= WHAT YOU ARE ASKED TO DO =
How many lines in the records below include "computer"? Answer with the number only.

------------------------------------------------

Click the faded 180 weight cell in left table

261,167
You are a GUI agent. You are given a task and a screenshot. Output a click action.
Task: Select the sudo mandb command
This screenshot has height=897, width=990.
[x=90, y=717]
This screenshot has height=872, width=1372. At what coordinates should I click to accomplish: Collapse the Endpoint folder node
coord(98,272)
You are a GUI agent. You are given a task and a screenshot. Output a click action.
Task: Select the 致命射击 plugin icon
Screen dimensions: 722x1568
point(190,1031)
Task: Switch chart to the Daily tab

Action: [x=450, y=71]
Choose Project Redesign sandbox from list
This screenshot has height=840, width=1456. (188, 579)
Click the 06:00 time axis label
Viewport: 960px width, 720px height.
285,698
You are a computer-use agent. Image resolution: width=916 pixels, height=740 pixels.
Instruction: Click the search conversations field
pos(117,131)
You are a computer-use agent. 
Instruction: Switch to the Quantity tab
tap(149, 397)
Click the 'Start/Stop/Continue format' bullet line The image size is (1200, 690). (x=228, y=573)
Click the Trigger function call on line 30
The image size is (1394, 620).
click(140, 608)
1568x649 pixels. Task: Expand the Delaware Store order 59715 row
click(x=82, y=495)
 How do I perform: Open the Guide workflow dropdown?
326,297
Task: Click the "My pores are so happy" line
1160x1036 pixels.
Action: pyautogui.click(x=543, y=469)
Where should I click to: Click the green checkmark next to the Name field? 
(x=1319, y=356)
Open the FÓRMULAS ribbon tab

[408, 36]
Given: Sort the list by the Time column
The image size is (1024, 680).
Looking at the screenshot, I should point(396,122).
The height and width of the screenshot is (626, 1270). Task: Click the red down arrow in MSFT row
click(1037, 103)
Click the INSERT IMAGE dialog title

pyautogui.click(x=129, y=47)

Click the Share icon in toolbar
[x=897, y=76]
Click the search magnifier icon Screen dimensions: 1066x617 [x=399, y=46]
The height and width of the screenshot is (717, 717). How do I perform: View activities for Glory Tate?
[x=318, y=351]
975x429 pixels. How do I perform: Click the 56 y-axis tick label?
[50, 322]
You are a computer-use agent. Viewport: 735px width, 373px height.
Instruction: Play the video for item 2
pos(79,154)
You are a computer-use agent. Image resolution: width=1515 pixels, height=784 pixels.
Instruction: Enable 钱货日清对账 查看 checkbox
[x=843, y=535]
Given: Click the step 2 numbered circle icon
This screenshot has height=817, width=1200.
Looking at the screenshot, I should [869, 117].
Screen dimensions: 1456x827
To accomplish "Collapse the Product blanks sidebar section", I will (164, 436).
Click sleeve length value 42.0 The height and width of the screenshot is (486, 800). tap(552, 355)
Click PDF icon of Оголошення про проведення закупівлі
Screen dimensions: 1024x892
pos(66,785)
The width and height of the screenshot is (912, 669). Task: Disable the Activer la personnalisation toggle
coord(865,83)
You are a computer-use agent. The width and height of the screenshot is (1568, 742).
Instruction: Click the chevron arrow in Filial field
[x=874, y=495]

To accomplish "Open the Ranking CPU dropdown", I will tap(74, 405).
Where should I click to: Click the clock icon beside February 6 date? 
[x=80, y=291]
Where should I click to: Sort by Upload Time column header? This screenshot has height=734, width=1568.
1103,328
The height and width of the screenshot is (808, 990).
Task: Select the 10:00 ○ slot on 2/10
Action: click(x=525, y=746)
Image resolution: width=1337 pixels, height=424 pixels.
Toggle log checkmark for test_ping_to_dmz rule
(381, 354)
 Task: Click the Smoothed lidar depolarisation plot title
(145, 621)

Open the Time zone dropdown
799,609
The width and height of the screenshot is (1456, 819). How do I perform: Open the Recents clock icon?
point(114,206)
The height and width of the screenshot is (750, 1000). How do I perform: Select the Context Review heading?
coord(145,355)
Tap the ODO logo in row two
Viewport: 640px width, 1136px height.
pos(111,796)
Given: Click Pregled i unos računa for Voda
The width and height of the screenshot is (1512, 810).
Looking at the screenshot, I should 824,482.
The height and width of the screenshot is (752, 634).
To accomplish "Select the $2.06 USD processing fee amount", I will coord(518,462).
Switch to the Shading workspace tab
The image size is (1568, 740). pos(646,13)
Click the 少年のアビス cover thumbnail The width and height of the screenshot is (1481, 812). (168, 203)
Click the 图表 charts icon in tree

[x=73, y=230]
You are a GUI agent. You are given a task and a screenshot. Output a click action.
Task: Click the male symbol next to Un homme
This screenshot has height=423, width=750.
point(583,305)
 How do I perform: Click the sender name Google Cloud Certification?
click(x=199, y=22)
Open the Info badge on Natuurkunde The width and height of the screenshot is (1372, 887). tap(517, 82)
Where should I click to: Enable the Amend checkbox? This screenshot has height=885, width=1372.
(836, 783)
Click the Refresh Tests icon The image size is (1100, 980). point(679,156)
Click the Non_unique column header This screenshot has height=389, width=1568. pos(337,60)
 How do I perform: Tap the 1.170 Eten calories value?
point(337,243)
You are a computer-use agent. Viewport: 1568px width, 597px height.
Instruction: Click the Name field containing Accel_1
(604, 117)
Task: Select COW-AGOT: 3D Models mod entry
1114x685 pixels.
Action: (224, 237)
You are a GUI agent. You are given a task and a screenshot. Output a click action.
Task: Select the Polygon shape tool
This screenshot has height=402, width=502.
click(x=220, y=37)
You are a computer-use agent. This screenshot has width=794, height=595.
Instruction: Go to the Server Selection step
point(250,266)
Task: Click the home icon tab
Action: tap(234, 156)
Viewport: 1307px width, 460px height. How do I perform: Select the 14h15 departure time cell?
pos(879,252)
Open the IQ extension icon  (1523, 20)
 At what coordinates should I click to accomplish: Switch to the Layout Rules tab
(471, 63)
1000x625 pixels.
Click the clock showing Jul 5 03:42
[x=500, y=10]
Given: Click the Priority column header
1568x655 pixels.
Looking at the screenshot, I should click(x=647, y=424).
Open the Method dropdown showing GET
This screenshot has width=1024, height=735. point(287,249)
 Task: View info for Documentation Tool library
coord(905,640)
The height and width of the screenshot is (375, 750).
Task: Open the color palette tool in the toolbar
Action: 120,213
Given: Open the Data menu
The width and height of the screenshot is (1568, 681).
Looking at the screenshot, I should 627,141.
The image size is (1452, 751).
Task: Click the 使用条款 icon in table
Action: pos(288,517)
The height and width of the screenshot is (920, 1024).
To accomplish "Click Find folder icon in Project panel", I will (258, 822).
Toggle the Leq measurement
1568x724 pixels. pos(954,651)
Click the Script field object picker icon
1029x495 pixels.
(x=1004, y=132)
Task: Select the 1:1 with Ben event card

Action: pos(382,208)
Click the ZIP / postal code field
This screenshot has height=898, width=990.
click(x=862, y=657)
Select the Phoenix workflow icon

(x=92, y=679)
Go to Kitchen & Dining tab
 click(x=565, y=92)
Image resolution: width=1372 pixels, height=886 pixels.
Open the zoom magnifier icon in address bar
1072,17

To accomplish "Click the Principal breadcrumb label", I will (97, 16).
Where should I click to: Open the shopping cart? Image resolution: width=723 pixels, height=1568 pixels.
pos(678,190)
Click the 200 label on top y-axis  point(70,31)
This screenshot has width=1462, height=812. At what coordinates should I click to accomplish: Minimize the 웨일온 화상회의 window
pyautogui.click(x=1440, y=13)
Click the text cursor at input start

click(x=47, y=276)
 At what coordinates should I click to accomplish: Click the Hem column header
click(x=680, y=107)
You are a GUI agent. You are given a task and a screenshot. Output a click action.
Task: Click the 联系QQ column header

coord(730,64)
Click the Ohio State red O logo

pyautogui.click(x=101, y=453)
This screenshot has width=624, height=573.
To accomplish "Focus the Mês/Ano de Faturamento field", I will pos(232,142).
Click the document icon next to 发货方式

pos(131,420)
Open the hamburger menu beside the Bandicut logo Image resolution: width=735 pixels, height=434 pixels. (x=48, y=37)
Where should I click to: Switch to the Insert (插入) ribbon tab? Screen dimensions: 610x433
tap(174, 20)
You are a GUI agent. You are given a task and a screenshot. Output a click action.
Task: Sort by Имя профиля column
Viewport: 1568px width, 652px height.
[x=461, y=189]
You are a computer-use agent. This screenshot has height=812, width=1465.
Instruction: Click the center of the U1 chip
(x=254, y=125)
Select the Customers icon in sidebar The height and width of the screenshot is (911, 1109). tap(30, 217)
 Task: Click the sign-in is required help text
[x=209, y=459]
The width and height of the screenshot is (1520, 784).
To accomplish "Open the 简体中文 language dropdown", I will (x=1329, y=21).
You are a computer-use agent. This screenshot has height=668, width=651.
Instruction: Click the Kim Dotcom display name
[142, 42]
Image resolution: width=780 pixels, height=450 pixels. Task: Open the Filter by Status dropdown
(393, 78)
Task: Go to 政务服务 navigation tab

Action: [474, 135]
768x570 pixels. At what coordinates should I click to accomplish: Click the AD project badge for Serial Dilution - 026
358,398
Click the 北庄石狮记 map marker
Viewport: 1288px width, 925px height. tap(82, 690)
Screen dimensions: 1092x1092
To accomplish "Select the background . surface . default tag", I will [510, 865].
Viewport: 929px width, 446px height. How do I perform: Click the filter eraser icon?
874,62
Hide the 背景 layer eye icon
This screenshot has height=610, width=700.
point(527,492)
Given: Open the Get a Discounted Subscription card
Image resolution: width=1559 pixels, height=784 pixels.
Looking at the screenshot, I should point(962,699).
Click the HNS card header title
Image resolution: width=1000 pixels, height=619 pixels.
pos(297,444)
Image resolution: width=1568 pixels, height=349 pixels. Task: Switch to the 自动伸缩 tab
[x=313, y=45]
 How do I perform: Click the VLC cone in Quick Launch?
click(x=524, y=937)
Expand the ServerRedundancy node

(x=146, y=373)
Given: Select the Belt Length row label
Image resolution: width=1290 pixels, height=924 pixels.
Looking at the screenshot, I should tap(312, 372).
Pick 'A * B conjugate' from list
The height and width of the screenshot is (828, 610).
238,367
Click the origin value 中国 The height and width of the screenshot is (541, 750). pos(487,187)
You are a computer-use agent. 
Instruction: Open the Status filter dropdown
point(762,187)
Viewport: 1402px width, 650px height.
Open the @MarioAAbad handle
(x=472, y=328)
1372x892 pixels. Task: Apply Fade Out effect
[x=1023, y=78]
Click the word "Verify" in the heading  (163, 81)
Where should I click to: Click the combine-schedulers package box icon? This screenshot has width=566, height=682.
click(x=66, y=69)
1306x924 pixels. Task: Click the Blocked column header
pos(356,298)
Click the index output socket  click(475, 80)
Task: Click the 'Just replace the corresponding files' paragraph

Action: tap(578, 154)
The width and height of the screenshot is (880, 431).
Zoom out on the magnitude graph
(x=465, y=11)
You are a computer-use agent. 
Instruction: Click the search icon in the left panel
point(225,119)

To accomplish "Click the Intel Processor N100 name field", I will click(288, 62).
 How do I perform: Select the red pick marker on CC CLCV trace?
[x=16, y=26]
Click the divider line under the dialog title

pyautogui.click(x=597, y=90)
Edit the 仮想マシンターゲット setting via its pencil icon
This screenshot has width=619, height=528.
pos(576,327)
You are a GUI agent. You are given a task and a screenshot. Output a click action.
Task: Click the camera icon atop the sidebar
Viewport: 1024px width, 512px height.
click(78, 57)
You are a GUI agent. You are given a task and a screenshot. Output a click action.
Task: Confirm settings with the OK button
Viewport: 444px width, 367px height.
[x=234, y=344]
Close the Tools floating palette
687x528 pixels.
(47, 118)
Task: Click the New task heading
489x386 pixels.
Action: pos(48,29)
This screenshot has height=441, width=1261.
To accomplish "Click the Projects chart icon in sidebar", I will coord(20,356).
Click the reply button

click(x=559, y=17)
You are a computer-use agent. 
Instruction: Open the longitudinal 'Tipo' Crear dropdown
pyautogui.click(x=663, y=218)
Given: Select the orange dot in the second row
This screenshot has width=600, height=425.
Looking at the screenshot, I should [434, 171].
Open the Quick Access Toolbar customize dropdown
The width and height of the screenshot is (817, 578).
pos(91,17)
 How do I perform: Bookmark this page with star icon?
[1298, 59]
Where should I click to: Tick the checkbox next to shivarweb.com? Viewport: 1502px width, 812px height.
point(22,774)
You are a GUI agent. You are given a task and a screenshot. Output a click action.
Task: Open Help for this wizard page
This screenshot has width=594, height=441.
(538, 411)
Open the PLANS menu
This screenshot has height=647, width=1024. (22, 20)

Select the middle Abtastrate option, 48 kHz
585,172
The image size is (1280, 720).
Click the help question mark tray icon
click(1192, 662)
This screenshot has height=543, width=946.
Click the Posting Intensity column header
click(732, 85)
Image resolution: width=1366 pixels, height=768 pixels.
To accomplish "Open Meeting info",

------------------------------------------------

= EXPECTED ANSWER =
12